* [WORK ORDER A]:
Answer these questions about the CDK development notes, one per line, marked as shown:
(i) Which command regenerates the autogenerated files?
(ii) In which directory are all tests located?
(iii) Which path do you change to before installing the CDK in editable mode?
* [WORK ORDER B]:
Print the stretch of the CDK development notes from "If the iteration" through "schemas and templates.", unchanged.
* [WORK ORDER C]:
Proceed with the CDK development notes, continuing after the last text shown.
START EXCERPT
To see all available scripts, run poetry run poe.

Autogenerated files

If the iteration you are working on includes changes to the models or the connector generator, you might want to regenerate them. In order to do that, you can run:

poetry run poe build

This will generate the code generator docker image and the component manifest files based on the schemas and templates.

Testing

All tests are located in the unit_tests directory. Run poetry run poe unit-test-with-cov to run them. This also presents a test coverage report. For faster iteration with no coverage report and more options, python -m pytest -s unit_tests is a good place to start.

Building and testing a connector with your local CDK

When developing a new feature in the CDK, you may find it helpful to run a connector that uses that new feature. You can test this in one of two ways:

  • Running a connector locally
  • Building and running a source via Docker
Installing your local CDK into a local Python connector

In order to get a local Python connector running your local CDK, do the following.

First, make sure you have your connector's virtual environment active:

# from the `airbyte/airbyte-integrations/connectors/<connector-directory>` directory
source .venv/bin/activate

# if you haven't installed dependencies for your connector already
pip install -e .

Then, navigate to the CDK and install it in editable mode:

cd ../../../airbyte-cdk/python
pip install -e .
END EXCERPT
START STUDY MATERIAL
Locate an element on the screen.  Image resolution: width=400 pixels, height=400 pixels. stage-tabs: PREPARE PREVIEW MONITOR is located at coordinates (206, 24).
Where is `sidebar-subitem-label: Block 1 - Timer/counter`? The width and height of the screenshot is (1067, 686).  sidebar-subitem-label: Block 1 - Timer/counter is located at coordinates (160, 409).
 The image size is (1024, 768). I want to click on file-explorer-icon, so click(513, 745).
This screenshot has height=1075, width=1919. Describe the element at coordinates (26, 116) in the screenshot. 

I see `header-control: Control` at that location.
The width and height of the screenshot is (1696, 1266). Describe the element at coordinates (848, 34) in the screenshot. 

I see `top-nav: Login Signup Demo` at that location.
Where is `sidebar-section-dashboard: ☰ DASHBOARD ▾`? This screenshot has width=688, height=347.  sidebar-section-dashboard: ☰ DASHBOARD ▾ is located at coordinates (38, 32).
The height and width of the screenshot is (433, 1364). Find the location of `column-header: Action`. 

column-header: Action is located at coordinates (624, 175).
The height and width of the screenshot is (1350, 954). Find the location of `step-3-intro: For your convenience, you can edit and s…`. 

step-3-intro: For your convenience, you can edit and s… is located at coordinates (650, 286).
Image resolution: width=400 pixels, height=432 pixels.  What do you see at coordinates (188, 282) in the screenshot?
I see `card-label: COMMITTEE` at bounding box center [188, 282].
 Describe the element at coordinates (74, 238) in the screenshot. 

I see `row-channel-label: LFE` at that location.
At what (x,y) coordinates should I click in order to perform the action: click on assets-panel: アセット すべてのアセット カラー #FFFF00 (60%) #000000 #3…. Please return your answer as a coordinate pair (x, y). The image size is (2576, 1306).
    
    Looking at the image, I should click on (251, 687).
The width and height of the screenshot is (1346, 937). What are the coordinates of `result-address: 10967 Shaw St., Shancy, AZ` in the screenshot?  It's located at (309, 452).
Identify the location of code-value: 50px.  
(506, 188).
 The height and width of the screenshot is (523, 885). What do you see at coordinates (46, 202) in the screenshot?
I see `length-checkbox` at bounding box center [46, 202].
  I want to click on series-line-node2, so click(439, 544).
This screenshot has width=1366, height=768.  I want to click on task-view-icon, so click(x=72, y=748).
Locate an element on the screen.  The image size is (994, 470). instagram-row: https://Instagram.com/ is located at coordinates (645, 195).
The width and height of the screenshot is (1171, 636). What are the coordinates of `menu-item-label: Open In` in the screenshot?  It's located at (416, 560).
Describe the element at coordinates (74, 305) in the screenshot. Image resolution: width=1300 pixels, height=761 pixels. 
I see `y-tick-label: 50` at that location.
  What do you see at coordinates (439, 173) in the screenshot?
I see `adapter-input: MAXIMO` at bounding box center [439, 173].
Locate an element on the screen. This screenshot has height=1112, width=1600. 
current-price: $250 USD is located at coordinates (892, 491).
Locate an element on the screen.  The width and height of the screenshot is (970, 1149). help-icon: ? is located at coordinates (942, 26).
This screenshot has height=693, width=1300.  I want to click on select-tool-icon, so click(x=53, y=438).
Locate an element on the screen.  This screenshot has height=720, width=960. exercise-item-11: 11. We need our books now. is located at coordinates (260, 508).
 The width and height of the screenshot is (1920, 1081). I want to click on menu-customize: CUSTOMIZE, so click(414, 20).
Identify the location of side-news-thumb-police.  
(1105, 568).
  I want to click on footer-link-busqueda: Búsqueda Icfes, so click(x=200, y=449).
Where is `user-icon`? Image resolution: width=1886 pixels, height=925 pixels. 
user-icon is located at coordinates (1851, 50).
END STUDY MATERIAL
* [OUTPUT A]:
(i) poetry run poe build
(ii) unit_tests
(iii) ../../../airbyte-cdk/python

* [OUTPUT B]:
If the iteration you are working on includes changes to the models or the connector generator, you might want to regenerate them. In order to do that, you can run:

poetry run poe build

This will generate the code generator docker image and the component manifest files based on the schemas and templates.

* [OUTPUT C]:
You should see that pip has uninstalled the version of airbyte-cdk defined by your connector's setup.py and installed your local CDK. Any changes you make will be immediately reflected in your editor, so long as your editor's interpreter is set to your connector's virtual environment.

Building a Python connector in Docker with your local CDK installed

Pre-requisite: Install the airbyte-ci CLI

You can build your connector image with the local CDK using

# from the airbytehq/airbyte base directory
airbyte-ci connectors --use-local-cdk --name=<CONNECTOR> build

Note that the local CDK is injected at build time, so if you make changes, you will have to run the build command again to see them reflected.

Running Connector Acceptance Tests for a single connector in Docker with your local CDK installed

Pre-requisite: Install the airbyte-ci CLI

To run acceptance tests for a single connectors using the local CDK, from the connector directory, run

airbyte-ci connectors --use-local-cdk --name=<CONNECTOR> test

When you don't have access to the API

There may be a time when you do not have access to the API (either because you don't have the credentials, network access, etc...) You will probably still want to do end-to-end testing at least once. In order to do so, you can emulate the server you would be reaching using a server stubbing tool.

For example, using mockserver, you can set up an expectation file like this:

{
  "httpRequest": {
    "method": "GET",
    "path": "/data"
  },
  "httpResponse": {
    "body": "{\"data\": [{\"record_key\": 1}, {\"record_key\": 2}]}"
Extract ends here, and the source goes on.